State lawmakers introduced a bill last year proposing to tax EV drivers for each mile driven on Oregon roads, a proposal developed by a state task force grappling with the modern shortcomings of a 30-cent-per-gallon gas tax. The idea spurred debate, but ultimately failed to come to a vote before lawmakers adjourned.
The Associated Press reports that the per-mile tax is back on the table in the upcoming legislative session, this time targeting vehicles that get at least 55 miles per gallon of gasoline or its equivalent.
Drive Oregon's Executive Director Jeff Allen said that's a welcome shift from last year's legislation.
"It recognizes that the problem is highly efficient vehicles. The problem isn't really electric vehicles, per se. At this point there's not enough of them to make a dent in revenue," said Allen who leads the state-funded electric vehicle industry group.
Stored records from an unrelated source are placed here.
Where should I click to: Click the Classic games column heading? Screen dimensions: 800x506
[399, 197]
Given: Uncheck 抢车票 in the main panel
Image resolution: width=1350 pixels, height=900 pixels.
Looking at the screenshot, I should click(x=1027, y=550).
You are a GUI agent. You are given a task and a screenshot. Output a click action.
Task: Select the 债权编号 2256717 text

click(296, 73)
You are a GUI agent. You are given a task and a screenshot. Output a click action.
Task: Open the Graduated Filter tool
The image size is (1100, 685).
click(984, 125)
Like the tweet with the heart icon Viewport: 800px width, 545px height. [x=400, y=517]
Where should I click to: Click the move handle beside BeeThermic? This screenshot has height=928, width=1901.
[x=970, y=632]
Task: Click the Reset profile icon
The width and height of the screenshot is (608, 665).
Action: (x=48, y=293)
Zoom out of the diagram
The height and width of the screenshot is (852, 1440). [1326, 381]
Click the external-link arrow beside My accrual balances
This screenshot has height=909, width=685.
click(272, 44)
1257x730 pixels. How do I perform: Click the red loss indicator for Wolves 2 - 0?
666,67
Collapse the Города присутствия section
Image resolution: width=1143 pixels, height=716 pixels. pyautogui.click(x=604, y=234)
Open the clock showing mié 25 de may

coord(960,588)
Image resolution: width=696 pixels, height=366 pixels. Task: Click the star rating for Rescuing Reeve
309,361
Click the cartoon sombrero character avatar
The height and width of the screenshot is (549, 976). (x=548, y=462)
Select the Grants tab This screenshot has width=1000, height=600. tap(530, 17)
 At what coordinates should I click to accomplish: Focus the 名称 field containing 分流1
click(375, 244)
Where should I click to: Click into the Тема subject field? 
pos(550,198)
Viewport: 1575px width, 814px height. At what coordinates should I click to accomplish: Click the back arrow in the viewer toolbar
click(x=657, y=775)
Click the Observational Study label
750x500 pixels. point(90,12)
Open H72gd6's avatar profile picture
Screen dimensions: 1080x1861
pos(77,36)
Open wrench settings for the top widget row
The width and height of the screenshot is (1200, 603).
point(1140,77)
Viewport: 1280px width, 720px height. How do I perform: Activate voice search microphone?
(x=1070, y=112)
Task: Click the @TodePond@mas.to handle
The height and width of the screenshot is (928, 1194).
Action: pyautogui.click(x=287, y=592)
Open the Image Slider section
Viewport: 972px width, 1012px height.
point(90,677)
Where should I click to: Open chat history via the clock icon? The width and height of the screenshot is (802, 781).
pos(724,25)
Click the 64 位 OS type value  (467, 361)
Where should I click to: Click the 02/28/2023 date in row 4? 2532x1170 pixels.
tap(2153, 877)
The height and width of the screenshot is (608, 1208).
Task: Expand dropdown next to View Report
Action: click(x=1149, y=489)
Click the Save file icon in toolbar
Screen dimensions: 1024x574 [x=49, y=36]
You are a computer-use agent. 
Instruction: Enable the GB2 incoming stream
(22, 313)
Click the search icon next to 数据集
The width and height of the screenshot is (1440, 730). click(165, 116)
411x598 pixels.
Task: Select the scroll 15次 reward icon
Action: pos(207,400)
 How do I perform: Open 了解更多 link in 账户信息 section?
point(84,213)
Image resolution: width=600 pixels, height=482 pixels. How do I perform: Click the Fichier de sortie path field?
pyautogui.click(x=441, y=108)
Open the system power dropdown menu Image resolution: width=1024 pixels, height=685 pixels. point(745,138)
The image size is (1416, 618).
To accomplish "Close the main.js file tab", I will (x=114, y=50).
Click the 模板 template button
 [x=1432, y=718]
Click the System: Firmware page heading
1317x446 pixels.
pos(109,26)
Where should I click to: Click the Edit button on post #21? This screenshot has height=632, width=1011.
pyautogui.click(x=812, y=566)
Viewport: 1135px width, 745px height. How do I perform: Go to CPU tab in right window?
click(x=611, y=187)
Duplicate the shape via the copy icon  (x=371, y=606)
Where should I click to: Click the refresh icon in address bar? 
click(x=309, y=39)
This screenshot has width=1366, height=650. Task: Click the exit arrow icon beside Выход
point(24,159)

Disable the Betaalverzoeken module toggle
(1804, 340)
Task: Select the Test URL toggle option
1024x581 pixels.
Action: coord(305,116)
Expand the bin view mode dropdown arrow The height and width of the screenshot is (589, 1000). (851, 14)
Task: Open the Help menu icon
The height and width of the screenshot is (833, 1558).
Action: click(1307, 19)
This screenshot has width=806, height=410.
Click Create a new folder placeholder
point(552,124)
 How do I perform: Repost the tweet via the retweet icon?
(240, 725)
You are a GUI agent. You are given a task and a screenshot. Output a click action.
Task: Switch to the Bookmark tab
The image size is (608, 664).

No word yet on what the new fee will be, or how it will be administered, but Allen said EV drivers are hoping for a lower rate than last year's proposed 1.43 cents per mile, one closer in line with the miles-per-gallon equivalent of the gas tax.
As for the change itself, he said the industry is on board with a shift to a use-based approach.
"Folks in the EV industry totally understand that as cars become more efficient the gas tax doesn't work very well to pay for roads and infrastructure," Allen said.
The Associated Press reports the legislation would need approval by three-fifths vote in both the House and Senate, because it raises taxes.
Washington's transportation commission is asking lawmakers there to raise the gas tax in order to help fix that state's transportation infrastructure.